The project I’m presenting this evening is called “Focus on the Positive,” something we’re being reminded over and over and over again to do in the face of a daunting health crisis and the economic fallout that accompanies it. The project is based on improving speaking skills and focusing on developing speaking strengths, but suddenly it has much larger implications. Optimism can be elusive when you look at the big picture, the unknown future, the friends and family you can now only see on video, and the sense of loss of a way of life.
I think I have gained an appreciation of what it must have been like for an Allied soldier in WW2, especially in the early years. Victory was by no means assured; in fact, the losses were horrific. But somehow soldiers went out every day into danger, living each day as if it could be their last, and somehow continuing on. It’s by no means that bad for me, in my warm house, with my husband and cats and job which I can still do, but this isn’t a competition regarding who had it worse. This is the hand of cards we have been dealt, and I’m not ready to fold quite yet.
So my daily writings have been a lifeline so far–a way to express the ups and downs, the hope and the fears, the thoughts and the gut reactions. They are helping me live in the present, to find activities to feed my soul, to keep going. The purr of a happy cat is even sweeter now, as is the taste of raspberries, which I can still eat every morning. I can rejoice in once again making music, tentative though my steps are, and remember with great joy the feeling of playing with others and dream of a day I might do that, too. And today, I subscribed to the Berlin Philharmonic’s Digital Concert Hall, which will stream live concerts this weekend from their empty concert hall. I also plan to catch the Stratford Festival’s production of a couple of years ago of King Lear–just one of many filmed productions they will be showing over the next several months. These are experiences I would not have had had we not had this crisis. Gradually, as the planned future fades, another future is replacing it, one with things I can once again anticipate, no matter what happens in the next couple of months.
And that’s the key–being able to make plans for the future that are not dependent on the end of the lockdown will help begin the process of working through the long months ahead. If I get my project to learn to make YouTube videos going, that will also start to lay out activities to look forward to over the next weeks and months and even beyond.
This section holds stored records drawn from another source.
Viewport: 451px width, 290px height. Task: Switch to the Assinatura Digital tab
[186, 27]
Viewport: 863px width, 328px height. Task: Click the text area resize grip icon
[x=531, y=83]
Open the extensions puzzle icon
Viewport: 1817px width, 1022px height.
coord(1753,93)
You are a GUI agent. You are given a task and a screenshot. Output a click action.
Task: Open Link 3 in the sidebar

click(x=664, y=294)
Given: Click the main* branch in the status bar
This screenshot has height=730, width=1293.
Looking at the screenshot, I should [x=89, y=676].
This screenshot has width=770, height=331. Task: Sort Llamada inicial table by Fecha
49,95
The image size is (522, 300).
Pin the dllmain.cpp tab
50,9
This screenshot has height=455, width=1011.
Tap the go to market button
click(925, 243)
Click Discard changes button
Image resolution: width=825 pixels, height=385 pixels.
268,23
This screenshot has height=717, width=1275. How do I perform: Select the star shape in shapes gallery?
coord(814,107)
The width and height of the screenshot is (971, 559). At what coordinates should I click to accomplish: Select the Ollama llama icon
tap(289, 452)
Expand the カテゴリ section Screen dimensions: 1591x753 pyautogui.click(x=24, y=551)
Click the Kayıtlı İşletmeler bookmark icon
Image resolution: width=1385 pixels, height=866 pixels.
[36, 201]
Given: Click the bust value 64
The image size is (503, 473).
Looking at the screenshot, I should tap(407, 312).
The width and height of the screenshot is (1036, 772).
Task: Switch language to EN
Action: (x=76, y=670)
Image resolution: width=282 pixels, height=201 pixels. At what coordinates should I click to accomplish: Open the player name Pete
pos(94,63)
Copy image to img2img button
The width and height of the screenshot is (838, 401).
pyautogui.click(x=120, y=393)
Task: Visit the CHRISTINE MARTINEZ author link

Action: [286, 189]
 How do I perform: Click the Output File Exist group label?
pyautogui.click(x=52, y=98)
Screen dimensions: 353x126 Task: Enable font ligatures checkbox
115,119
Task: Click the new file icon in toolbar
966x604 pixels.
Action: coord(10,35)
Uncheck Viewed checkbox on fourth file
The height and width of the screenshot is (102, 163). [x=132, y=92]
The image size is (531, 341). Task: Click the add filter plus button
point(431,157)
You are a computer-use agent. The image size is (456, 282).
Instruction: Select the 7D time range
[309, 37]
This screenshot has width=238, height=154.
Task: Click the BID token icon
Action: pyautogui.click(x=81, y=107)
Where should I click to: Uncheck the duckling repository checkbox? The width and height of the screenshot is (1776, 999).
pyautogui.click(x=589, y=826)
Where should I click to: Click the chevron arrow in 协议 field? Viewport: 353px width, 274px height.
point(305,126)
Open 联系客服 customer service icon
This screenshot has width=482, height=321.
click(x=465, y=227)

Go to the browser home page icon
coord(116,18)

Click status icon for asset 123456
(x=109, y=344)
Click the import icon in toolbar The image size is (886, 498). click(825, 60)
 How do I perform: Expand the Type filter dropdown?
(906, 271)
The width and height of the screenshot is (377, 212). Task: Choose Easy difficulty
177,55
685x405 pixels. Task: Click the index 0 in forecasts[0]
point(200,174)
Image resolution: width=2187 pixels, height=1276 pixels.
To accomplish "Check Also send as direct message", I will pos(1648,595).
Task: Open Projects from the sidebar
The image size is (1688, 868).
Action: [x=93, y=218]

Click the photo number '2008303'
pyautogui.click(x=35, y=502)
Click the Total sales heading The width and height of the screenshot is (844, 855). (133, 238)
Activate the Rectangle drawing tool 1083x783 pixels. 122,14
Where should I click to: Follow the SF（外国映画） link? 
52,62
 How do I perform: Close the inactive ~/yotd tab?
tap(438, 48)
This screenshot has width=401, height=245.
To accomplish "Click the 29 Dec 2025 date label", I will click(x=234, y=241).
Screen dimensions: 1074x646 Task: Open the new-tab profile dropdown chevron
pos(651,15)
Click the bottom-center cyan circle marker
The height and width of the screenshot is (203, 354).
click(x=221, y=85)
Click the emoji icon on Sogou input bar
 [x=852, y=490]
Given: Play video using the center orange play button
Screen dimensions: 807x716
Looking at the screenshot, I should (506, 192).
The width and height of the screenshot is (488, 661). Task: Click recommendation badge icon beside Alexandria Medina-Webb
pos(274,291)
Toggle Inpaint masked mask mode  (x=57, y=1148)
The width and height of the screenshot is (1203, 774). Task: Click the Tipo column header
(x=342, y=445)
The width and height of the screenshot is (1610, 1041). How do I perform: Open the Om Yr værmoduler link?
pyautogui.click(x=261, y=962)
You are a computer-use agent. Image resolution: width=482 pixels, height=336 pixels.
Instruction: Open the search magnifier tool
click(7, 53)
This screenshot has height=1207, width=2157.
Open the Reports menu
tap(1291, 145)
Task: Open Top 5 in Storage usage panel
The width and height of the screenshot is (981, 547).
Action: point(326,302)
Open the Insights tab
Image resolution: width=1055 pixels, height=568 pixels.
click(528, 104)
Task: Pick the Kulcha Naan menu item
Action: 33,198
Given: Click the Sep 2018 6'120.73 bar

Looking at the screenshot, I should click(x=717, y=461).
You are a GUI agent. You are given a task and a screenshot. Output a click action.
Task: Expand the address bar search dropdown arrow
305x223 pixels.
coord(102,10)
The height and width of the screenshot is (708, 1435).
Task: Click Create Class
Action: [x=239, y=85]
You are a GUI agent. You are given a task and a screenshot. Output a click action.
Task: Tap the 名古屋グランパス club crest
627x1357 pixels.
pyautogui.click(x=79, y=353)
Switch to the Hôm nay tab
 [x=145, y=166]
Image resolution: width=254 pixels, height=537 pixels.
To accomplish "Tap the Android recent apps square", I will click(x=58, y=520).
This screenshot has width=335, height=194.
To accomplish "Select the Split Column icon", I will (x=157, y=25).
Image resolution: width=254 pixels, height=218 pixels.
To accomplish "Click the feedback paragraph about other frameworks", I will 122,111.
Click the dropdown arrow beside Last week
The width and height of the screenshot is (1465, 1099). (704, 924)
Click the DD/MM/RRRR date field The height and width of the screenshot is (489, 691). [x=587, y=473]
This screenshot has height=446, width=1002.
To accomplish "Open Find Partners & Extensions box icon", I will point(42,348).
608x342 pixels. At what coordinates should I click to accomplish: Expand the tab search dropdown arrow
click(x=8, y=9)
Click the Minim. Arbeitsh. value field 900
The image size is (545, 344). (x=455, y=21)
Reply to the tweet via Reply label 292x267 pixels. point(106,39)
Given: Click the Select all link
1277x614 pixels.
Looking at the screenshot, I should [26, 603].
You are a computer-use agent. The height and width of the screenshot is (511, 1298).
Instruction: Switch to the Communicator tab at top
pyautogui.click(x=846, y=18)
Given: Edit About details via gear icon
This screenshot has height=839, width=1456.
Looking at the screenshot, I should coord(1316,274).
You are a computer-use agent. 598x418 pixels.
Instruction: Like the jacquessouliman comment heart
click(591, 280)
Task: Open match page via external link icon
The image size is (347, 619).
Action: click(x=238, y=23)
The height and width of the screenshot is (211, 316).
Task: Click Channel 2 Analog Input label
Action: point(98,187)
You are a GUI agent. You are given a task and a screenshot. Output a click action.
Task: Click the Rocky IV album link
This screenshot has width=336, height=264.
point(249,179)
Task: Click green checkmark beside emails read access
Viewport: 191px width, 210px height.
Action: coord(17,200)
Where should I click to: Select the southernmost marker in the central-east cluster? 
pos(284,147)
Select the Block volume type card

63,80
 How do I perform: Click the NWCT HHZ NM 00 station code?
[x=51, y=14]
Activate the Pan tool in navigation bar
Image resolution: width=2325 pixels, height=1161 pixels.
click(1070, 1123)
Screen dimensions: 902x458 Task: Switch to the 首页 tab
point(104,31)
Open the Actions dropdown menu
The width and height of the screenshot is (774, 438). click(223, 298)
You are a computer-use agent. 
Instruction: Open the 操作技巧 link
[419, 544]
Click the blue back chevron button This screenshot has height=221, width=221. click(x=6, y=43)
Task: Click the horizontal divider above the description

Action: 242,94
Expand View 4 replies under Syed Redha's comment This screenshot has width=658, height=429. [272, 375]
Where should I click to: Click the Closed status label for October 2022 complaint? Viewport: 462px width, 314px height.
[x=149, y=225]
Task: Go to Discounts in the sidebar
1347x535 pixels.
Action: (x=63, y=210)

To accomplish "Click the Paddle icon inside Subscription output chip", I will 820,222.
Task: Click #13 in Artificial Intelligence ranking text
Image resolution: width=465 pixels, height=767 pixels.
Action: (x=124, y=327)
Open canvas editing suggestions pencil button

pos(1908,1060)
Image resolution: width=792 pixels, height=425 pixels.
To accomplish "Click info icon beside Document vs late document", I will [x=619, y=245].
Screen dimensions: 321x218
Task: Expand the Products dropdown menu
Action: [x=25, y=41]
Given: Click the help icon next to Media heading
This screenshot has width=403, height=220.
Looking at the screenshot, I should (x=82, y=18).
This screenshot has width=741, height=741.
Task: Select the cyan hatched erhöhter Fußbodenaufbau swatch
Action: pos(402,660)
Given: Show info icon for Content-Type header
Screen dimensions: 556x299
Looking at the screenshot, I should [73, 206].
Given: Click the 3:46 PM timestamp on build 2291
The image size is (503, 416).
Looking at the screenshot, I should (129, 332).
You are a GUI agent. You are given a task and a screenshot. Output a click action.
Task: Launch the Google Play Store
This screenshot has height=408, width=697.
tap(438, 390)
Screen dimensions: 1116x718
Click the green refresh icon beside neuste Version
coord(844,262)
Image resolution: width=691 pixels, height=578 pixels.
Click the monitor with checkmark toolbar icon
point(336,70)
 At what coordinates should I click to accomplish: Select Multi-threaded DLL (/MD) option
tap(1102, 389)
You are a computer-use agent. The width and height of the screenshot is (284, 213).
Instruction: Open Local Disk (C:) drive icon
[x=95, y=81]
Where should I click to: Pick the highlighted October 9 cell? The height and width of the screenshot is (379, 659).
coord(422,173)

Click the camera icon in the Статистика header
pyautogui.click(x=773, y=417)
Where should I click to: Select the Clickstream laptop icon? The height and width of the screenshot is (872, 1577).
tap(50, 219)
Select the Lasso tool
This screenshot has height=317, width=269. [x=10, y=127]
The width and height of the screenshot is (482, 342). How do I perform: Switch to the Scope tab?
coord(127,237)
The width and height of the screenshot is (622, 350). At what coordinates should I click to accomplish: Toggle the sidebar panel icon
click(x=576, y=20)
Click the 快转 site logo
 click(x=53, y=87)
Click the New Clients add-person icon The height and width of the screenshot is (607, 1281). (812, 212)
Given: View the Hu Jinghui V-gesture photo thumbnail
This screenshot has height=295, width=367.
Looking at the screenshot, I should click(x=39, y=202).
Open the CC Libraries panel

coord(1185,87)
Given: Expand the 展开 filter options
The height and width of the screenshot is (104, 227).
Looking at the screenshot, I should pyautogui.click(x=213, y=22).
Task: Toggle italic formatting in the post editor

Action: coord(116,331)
And that, for me, is the key to mustering positivity in the face of such negativity: Focus on what I can do now in the life that I have. Focus on the people I care about, even though they may be physically distant. Rather than mourning the events I will miss, find the events I can still eagerly anticipate. Most of all, I am looking at my dreams, and working to understand which of them are now in my grasp. My physical world has become smaller, but that is all the better reason to expand the world of my imagination.